Please report each line of the data below that contains "will".

%%

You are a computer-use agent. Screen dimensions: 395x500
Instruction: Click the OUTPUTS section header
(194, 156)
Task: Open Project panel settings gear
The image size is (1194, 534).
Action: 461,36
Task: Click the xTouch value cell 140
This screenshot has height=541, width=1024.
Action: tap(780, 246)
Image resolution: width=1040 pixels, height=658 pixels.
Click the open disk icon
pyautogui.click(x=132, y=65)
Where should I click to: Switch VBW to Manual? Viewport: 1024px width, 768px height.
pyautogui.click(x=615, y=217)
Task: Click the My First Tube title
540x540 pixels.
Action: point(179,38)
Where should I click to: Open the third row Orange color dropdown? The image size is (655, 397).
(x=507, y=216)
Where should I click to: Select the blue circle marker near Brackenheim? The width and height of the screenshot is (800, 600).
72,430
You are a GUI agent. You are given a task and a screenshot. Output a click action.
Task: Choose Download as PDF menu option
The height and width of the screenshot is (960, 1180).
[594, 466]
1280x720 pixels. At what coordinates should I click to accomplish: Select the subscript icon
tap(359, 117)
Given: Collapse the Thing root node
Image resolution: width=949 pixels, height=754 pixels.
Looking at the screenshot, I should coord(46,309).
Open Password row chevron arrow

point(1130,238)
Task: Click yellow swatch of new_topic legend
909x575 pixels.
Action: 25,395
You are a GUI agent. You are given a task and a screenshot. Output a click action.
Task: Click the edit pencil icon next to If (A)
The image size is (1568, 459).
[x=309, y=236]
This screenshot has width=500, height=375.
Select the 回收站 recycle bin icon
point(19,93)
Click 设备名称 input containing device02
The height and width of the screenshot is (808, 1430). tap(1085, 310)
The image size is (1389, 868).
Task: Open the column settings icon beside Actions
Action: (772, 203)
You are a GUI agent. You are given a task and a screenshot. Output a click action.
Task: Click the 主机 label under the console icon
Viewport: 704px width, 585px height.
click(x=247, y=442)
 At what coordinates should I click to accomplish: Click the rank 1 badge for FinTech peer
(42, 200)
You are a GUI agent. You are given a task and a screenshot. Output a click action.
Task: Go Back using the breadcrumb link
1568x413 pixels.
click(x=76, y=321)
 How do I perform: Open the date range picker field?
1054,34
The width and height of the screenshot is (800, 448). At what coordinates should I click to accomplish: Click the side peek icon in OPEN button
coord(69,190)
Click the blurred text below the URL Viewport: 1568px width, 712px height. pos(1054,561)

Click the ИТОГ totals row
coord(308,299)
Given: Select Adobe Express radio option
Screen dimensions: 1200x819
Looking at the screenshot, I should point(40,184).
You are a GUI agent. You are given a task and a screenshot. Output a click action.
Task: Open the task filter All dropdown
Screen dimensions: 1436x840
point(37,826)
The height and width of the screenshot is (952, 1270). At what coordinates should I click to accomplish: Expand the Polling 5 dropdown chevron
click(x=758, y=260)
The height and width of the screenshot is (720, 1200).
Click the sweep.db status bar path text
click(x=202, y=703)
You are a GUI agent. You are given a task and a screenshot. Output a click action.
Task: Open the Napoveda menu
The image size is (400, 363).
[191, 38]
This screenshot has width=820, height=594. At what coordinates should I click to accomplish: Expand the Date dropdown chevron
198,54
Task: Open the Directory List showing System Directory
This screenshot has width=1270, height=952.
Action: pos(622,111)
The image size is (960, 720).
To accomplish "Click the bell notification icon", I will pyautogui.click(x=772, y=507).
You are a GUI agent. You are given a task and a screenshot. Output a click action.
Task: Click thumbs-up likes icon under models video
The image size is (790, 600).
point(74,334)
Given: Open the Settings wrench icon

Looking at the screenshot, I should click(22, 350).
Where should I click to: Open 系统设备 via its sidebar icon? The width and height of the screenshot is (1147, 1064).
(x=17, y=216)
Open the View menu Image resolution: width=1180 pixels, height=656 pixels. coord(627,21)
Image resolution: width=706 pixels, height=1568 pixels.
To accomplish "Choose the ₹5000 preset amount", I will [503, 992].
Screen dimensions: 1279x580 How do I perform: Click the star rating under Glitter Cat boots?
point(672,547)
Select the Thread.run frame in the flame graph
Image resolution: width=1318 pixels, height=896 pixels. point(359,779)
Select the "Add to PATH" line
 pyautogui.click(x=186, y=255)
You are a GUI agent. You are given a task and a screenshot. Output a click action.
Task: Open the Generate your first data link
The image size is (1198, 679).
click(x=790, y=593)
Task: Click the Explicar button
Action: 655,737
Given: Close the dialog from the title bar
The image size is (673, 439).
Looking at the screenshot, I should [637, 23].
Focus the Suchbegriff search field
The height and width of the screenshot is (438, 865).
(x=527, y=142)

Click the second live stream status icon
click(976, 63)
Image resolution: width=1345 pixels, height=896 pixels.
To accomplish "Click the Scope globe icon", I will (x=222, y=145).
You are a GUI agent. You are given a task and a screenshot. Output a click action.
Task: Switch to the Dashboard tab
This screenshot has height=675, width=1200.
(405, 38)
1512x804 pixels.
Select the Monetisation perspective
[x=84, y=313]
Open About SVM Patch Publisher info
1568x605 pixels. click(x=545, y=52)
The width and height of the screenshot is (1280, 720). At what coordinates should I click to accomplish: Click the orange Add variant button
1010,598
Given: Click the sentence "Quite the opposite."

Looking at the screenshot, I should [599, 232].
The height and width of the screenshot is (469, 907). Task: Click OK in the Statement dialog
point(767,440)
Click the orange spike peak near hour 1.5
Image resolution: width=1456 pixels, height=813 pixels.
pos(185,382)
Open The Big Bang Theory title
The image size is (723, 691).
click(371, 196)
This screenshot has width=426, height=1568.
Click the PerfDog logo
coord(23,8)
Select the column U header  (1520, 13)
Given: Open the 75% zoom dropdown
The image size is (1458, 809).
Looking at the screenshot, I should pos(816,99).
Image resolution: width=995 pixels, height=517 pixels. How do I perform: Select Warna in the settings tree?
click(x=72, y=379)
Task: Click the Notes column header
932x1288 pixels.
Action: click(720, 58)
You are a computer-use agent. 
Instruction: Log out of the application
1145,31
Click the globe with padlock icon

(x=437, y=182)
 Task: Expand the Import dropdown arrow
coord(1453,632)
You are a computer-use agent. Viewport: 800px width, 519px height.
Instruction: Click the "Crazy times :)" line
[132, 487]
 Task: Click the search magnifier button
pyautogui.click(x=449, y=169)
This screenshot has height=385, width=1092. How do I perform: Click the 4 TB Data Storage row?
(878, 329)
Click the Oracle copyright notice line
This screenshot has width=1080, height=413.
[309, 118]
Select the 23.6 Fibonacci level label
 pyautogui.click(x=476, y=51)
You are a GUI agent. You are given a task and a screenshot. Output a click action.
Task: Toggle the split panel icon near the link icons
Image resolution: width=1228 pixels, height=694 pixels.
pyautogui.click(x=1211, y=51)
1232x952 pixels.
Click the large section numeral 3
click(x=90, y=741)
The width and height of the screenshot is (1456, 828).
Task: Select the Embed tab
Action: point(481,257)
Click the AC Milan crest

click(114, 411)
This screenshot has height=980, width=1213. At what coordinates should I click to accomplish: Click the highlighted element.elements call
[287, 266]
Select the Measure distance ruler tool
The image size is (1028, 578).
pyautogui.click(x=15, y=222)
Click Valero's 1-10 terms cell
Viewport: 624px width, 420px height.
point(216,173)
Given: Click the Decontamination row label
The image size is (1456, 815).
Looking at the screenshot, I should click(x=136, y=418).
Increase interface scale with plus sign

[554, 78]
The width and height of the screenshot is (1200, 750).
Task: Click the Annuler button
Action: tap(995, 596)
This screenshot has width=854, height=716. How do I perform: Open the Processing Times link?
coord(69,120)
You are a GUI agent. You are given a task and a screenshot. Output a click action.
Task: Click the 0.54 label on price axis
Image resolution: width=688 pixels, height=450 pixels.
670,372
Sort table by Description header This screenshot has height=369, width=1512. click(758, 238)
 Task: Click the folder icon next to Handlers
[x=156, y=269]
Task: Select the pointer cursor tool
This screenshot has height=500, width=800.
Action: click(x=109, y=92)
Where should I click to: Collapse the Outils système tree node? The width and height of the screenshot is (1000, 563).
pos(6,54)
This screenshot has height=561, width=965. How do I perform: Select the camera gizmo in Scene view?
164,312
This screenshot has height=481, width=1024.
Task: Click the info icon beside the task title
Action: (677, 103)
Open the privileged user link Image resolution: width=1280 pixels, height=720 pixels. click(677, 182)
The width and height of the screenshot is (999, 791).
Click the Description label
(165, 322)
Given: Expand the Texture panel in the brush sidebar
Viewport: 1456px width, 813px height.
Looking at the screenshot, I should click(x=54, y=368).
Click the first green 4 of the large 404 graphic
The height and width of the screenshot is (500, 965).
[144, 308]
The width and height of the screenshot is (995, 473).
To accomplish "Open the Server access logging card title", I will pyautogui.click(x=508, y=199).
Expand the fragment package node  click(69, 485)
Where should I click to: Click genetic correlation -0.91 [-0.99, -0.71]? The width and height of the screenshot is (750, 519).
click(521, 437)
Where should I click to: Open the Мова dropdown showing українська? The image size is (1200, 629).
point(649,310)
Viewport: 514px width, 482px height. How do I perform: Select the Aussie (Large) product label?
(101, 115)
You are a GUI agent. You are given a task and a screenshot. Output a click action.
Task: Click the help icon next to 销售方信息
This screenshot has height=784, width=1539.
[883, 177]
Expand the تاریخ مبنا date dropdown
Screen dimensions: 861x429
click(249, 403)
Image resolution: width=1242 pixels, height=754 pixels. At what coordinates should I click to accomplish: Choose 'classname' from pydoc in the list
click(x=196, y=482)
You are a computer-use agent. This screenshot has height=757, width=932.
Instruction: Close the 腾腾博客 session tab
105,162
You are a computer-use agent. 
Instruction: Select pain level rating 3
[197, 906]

%%

→ **Answer section**:
To accomplish "Click the bell notification icon", I will pyautogui.click(x=772, y=507).
To accomplish "Choose the ₹5000 preset amount", I will [503, 992].
To accomplish "Click the Scope globe icon", I will (x=222, y=145).
To accomplish "Open the Server access logging card title", I will pyautogui.click(x=508, y=199).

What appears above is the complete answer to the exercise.